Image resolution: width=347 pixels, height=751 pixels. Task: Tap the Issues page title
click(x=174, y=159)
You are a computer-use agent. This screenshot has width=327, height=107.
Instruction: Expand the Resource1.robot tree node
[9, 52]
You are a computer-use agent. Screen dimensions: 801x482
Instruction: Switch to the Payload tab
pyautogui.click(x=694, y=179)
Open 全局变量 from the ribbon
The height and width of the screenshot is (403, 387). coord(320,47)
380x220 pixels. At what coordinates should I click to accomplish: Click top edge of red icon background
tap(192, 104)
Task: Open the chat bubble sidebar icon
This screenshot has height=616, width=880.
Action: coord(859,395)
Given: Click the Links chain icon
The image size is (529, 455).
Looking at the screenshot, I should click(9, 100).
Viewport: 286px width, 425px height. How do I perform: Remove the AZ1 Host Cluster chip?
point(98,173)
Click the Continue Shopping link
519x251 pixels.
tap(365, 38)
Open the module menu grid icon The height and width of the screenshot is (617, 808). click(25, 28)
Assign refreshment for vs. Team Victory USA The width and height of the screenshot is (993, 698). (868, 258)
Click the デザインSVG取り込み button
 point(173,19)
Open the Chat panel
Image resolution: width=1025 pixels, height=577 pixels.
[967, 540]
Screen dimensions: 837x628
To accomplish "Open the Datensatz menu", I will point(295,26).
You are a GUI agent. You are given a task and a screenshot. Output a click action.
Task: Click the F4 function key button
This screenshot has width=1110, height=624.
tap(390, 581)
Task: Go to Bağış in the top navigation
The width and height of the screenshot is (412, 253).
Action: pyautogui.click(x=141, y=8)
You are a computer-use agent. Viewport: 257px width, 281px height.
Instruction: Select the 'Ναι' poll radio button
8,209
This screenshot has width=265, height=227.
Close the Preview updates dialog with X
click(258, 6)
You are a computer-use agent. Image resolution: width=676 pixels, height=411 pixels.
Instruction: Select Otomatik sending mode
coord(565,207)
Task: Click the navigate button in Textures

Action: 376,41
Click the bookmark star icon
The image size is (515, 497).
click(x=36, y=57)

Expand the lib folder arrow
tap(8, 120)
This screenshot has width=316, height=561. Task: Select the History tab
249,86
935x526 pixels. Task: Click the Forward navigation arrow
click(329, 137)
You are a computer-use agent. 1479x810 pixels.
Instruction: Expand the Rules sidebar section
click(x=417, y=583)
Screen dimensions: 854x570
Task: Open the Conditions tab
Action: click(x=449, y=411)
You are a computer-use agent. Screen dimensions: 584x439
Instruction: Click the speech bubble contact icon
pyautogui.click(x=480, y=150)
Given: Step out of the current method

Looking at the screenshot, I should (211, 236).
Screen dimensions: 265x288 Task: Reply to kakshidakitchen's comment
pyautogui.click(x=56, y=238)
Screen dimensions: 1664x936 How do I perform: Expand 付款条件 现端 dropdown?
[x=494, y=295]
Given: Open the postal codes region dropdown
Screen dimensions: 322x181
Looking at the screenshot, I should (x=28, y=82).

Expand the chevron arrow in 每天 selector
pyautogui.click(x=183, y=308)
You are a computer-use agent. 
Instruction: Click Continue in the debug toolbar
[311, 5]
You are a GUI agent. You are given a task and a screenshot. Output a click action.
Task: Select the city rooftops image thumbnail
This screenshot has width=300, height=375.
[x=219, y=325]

◆ INSTRUCTIONS FOR THE TASK:
The answer is to be the lines from the one holding "Screen dimensions: 265x288" through the end of the data above, transcribed character for character, both ends included.

◆ FINAL ANSWER:
Screen dimensions: 265x288 Task: Reply to kakshidakitchen's comment
pyautogui.click(x=56, y=238)
Screen dimensions: 1664x936 How do I perform: Expand 付款条件 现端 dropdown?
[x=494, y=295]
Given: Open the postal codes region dropdown
Screen dimensions: 322x181
Looking at the screenshot, I should (x=28, y=82).

Expand the chevron arrow in 每天 selector
pyautogui.click(x=183, y=308)
You are a computer-use agent. 
Instruction: Click Continue in the debug toolbar
[311, 5]
You are a GUI agent. You are given a task and a screenshot. Output a click action.
Task: Select the city rooftops image thumbnail
This screenshot has width=300, height=375.
[x=219, y=325]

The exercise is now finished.